任务 A: 请照抄这篇关于范仲淹的文章中的一段原文:从含有“对于士大夫来说,学而优则仕是”的词句开始,到“最适合的角色,其实应该是他那一朝的皇帝。”结束。

--- 文档段落 ---

对于士大夫来说,学而优则仕是第一步,这个容易做到。但是,如何学以致用,做个好官,却是被许多学有所成的人走歪的路。范仲淹走上仕途时,北宋建国已有六十年,承平日久,王朝的堤坝虽已筑牢,但隐患也已日积月累,是他最先发现了蚁穴,发现了这种富贵风流不能长久。自古以来,“穷则独善其身,达则兼济天下”已经成为封建士大夫进身退步的信条,范仲淹写这篇文章的时候也贬官在外,是“迁客骚人”,正“处江湖之远”,本来也可以采取独善其身的态度,乐山乐水,宠辱皆忘,可是他此时呈给仁宗的奏折《答手诏条陈十事》仍像诸葛亮的《前出师表》一样,充满了初出茅庐的激情,奏折中概述了北宋的军政之忧,提出了文治武功的治国纲要,指出士大夫为政为人应该敦礼教,厚风俗,识大体这些大方向,将个人的荣辱升迁全然置之度外,真刀真枪践行着“不以物喜,不以己悲”“先天下之忧而忧,后天下之乐而乐”“进亦忧,退亦忧”的真儒怀抱。他的“忧”博大精深,容易理解,他的“乐”,可理解为“孔门三乐”,也可理解为忧世乐天,是为人处世的大道理,但绝不是一般的低俗享乐。欧阳修赞《岳阳楼记》说:“凿凿乎如五谷之疗饥,与世之图章绘句、不根事实者,不可同年而语也。”五谷可以疗饥,范文正公的境界,可以疗士大夫的精神。他用一生知行倡导的“先忧后乐”的节操,为儒家入世精神树立了一个新的坐标,成为中华文明史上闪灼异彩的精神富矿,是为官者的万世真法。
宋朝人物,以范仲淹为第一,已成千载共识。
一个小吏之后,两岁失怙,家无片瓦锥地,与寡母寄存荒庙两载,四岁时随母改适异姓,幸得继父怜爱,辛苦供读以至成材。从这些早年的经历中,我想,范仲淹或许就是宋朝皇室遗落在民间的一个遗孤,他生来人品贵重,有如潜龙在田,历百劫而不死,自得天地神灵化育。就像他成名成家后,做的第一件事就是重修范氏家谱,认祖归宗一样,他从草民成为国家栋梁后,也只有一个目标,就是要为北宋的江山传承做忠臣良将,因为宋朝的江山就是他的江山。检点他一生的见识与才力,他最适合的角色,其实应该是他那一朝的皇帝。
“不为良相,愿为良医。”这是范仲淹的名言。良相与良医,一为官宦,一为庶民。为官,他希望幸遇明主,得其政治主张,兴国利民。若不能为官,于百工之中,他愿选择为医,以行救人利物之善,他说:“夫不能利泽生民,非大丈夫平生之志。”

--- 所示记录 ---

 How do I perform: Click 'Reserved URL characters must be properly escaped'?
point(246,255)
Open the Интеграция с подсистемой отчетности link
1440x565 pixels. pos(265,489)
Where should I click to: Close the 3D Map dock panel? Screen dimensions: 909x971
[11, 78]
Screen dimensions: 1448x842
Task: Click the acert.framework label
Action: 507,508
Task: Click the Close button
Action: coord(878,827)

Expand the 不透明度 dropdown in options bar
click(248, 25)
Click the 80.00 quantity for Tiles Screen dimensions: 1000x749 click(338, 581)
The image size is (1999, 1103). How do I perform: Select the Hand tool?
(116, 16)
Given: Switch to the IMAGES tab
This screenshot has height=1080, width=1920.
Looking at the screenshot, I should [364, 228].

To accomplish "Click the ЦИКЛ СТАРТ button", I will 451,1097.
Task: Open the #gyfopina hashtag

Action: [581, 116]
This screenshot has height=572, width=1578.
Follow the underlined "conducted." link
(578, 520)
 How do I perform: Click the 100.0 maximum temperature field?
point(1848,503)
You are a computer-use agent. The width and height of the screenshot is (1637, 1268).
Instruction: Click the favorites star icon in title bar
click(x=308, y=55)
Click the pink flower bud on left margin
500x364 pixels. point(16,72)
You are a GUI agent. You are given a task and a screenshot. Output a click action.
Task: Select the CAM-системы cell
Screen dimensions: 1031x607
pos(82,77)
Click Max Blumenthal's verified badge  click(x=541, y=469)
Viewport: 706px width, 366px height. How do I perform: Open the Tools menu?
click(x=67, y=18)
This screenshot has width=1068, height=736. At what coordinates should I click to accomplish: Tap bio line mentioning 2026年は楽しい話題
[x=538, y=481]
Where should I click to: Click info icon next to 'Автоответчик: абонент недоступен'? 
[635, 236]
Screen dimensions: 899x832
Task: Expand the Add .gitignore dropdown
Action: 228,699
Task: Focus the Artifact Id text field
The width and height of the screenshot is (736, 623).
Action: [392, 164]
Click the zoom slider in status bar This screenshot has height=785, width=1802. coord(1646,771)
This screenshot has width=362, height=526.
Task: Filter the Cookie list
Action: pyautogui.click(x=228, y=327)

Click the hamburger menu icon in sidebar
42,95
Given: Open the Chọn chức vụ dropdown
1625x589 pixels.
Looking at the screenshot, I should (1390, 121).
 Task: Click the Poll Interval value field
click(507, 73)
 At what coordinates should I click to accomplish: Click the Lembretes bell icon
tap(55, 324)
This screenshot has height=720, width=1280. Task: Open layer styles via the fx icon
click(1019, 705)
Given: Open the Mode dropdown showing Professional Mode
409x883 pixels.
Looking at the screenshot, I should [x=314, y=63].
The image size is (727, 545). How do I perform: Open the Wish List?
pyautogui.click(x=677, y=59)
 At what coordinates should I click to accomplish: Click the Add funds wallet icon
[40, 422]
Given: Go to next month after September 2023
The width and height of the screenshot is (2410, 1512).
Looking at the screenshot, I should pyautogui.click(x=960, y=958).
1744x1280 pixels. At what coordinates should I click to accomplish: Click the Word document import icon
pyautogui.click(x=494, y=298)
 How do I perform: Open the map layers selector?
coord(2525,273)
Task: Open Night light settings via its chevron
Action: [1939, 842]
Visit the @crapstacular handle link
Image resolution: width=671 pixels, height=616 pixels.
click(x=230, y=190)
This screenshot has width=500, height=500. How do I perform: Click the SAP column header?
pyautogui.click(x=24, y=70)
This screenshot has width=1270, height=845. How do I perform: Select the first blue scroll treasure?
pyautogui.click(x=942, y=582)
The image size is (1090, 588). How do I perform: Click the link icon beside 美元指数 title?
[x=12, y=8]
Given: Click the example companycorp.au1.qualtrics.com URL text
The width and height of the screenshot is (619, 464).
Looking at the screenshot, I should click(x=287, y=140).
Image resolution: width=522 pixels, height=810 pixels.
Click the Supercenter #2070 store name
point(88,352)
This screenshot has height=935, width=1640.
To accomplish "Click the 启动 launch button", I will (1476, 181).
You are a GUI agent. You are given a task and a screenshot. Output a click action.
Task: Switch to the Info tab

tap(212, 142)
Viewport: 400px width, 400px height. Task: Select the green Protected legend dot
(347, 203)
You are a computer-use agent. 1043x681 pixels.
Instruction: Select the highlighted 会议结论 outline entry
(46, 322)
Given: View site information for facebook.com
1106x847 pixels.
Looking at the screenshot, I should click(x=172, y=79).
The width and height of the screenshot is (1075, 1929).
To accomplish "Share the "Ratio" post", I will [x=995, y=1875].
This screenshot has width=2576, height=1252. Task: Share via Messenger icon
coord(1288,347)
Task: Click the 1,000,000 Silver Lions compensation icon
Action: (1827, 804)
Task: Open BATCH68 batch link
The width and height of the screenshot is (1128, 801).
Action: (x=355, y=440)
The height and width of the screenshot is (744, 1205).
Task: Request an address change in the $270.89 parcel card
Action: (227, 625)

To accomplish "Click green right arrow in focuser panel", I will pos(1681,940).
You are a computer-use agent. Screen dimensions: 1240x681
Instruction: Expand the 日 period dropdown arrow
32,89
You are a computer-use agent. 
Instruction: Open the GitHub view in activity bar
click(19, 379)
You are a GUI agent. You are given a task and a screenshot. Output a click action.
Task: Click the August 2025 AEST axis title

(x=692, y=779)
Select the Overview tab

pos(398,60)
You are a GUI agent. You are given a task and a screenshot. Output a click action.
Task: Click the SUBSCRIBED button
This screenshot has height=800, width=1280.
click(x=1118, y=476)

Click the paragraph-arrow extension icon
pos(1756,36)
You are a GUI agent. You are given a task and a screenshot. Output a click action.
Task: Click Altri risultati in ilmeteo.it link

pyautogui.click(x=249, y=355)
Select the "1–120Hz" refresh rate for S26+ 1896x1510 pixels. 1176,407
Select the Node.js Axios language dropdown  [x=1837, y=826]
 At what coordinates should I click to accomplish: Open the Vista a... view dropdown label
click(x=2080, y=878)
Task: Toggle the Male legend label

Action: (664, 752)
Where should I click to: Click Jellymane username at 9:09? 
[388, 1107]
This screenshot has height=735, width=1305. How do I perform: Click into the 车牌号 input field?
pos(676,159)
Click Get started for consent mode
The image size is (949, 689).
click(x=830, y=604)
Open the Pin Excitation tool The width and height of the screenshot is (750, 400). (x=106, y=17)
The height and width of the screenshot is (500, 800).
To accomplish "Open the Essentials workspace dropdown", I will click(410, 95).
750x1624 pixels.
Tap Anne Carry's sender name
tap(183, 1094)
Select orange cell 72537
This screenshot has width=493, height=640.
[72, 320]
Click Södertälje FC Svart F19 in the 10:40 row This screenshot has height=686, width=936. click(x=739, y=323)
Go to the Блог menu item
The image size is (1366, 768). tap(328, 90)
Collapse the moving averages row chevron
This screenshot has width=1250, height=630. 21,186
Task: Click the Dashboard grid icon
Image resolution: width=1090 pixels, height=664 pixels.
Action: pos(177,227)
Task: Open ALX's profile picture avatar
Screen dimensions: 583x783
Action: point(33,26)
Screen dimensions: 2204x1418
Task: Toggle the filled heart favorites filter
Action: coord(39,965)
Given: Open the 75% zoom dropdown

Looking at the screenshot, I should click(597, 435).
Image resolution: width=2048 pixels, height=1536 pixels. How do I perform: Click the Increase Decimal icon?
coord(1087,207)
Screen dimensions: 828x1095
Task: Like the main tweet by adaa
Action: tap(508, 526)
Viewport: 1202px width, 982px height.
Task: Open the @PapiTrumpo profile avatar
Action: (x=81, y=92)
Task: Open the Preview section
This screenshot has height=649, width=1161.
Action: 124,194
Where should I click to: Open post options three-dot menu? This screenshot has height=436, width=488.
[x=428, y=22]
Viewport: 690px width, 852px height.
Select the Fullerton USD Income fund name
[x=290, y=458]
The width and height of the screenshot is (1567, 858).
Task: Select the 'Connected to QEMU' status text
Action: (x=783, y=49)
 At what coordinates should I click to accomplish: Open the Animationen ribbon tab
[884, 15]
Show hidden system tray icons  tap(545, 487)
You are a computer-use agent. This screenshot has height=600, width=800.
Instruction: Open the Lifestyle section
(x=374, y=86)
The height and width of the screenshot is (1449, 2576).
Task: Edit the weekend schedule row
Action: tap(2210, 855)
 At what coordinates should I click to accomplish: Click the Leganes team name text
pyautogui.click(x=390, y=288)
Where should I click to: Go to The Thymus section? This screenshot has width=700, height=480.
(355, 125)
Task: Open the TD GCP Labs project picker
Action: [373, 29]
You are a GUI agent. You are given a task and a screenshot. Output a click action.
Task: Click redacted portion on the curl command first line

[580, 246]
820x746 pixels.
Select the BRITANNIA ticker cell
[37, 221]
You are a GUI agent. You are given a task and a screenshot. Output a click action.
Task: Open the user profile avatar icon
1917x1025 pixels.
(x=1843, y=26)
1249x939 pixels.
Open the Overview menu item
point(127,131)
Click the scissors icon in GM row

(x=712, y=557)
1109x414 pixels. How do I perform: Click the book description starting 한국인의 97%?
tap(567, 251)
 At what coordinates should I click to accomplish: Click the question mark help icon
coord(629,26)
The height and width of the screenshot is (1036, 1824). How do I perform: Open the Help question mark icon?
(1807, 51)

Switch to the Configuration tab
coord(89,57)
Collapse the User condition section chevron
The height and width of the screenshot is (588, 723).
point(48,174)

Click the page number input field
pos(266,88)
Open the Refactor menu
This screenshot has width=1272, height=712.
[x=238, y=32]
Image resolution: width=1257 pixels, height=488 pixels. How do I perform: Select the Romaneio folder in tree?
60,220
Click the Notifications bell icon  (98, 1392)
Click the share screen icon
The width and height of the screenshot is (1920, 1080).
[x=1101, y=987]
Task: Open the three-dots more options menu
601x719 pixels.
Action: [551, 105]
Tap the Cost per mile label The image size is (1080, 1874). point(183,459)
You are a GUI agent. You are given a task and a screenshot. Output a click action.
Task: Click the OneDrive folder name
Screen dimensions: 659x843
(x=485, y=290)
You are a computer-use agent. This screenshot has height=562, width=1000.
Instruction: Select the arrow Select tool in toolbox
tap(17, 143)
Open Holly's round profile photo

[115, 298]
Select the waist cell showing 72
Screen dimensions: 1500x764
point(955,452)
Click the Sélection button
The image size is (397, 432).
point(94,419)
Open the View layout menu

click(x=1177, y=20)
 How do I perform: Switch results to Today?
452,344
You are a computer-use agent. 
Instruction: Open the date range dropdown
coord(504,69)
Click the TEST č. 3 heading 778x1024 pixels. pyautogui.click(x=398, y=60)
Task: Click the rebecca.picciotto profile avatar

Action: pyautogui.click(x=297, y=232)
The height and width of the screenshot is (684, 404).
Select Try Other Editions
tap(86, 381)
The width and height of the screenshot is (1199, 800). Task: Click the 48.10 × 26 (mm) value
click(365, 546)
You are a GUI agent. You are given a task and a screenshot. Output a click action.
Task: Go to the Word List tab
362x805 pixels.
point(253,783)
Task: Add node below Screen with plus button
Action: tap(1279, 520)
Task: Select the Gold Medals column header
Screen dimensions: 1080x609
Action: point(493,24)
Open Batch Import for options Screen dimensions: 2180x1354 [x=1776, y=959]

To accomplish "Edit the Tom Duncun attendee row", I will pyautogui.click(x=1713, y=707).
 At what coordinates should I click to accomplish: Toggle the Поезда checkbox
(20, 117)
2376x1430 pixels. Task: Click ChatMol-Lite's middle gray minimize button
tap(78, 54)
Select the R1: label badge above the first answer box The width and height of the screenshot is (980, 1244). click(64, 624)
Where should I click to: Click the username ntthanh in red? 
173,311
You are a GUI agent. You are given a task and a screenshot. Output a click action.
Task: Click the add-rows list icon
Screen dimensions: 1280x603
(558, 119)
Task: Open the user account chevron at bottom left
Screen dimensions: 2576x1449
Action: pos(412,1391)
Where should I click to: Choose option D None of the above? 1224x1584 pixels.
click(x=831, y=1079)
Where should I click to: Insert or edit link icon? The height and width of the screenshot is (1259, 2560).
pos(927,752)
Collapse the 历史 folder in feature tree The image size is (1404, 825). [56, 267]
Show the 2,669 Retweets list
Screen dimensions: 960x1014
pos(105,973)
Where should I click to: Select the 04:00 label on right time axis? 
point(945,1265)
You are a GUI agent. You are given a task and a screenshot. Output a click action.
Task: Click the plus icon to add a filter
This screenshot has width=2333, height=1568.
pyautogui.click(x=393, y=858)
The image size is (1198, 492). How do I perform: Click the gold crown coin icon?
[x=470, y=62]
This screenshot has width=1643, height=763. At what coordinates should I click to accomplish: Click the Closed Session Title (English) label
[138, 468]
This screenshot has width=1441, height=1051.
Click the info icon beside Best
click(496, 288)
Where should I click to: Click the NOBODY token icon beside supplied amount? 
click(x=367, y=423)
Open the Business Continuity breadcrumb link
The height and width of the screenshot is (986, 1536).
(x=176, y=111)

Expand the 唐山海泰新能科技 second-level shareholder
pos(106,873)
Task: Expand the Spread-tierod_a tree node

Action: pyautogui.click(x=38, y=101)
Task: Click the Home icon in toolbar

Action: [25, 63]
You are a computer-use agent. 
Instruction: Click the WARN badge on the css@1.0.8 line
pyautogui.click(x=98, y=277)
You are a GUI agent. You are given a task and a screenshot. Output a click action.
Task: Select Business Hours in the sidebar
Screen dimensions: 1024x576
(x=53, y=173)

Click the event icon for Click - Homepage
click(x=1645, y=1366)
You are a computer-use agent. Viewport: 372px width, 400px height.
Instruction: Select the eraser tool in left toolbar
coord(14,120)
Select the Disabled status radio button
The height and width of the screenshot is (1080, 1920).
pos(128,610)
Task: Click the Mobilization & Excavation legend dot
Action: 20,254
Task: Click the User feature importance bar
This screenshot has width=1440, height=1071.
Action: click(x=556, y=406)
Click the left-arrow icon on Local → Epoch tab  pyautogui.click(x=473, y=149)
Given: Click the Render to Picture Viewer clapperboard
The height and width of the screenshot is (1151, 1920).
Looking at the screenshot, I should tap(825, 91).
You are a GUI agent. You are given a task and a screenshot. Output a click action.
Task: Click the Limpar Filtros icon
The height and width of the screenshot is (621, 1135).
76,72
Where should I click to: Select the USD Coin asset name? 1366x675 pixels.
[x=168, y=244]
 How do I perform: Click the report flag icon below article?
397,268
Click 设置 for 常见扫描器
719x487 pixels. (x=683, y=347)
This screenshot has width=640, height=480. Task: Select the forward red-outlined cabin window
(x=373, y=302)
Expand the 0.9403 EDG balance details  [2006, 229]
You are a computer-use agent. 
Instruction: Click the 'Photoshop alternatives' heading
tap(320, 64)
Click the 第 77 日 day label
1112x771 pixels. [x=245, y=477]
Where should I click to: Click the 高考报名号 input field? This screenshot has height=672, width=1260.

---

任务 B: 请重新写出列表从第一行起直至含有“1440x565 pixels. pos(265,489)”的那一行(首尾均包括在内),只把其中的“properly”换成“correctly”,其余一律不变。

完整输出 A:
对于士大夫来说,学而优则仕是第一步,这个容易做到。但是,如何学以致用,做个好官,却是被许多学有所成的人走歪的路。范仲淹走上仕途时,北宋建国已有六十年,承平日久,王朝的堤坝虽已筑牢,但隐患也已日积月累,是他最先发现了蚁穴,发现了这种富贵风流不能长久。自古以来,“穷则独善其身,达则兼济天下”已经成为封建士大夫进身退步的信条,范仲淹写这篇文章的时候也贬官在外,是“迁客骚人”,正“处江湖之远”,本来也可以采取独善其身的态度,乐山乐水,宠辱皆忘,可是他此时呈给仁宗的奏折《答手诏条陈十事》仍像诸葛亮的《前出师表》一样,充满了初出茅庐的激情,奏折中概述了北宋的军政之忧,提出了文治武功的治国纲要,指出士大夫为政为人应该敦礼教,厚风俗,识大体这些大方向,将个人的荣辱升迁全然置之度外,真刀真枪践行着“不以物喜,不以己悲”“先天下之忧而忧,后天下之乐而乐”“进亦忧,退亦忧”的真儒怀抱。他的“忧”博大精深,容易理解,他的“乐”,可理解为“孔门三乐”,也可理解为忧世乐天,是为人处世的大道理,但绝不是一般的低俗享乐。欧阳修赞《岳阳楼记》说:“凿凿乎如五谷之疗饥,与世之图章绘句、不根事实者,不可同年而语也。”五谷可以疗饥,范文正公的境界,可以疗士大夫的精神。他用一生知行倡导的“先忧后乐”的节操,为儒家入世精神树立了一个新的坐标,成为中华文明史上闪灼异彩的精神富矿,是为官者的万世真法。
宋朝人物,以范仲淹为第一,已成千载共识。
一个小吏之后,两岁失怙,家无片瓦锥地,与寡母寄存荒庙两载,四岁时随母改适异姓,幸得继父怜爱,辛苦供读以至成材。从这些早年的经历中,我想,范仲淹或许就是宋朝皇室遗落在民间的一个遗孤,他生来人品贵重,有如潜龙在田,历百劫而不死,自得天地神灵化育。就像他成名成家后,做的第一件事就是重修范氏家谱,认祖归宗一样,他从草民成为国家栋梁后,也只有一个目标,就是要为北宋的江山传承做忠臣良将,因为宋朝的江山就是他的江山。检点他一生的见识与才力,他最适合的角色,其实应该是他那一朝的皇帝。

完整输出 B:
 How do I perform: Click 'Reserved URL characters must be correctly escaped'?
point(246,255)
Open the Интеграция с подсистемой отчетности link
1440x565 pixels. pos(265,489)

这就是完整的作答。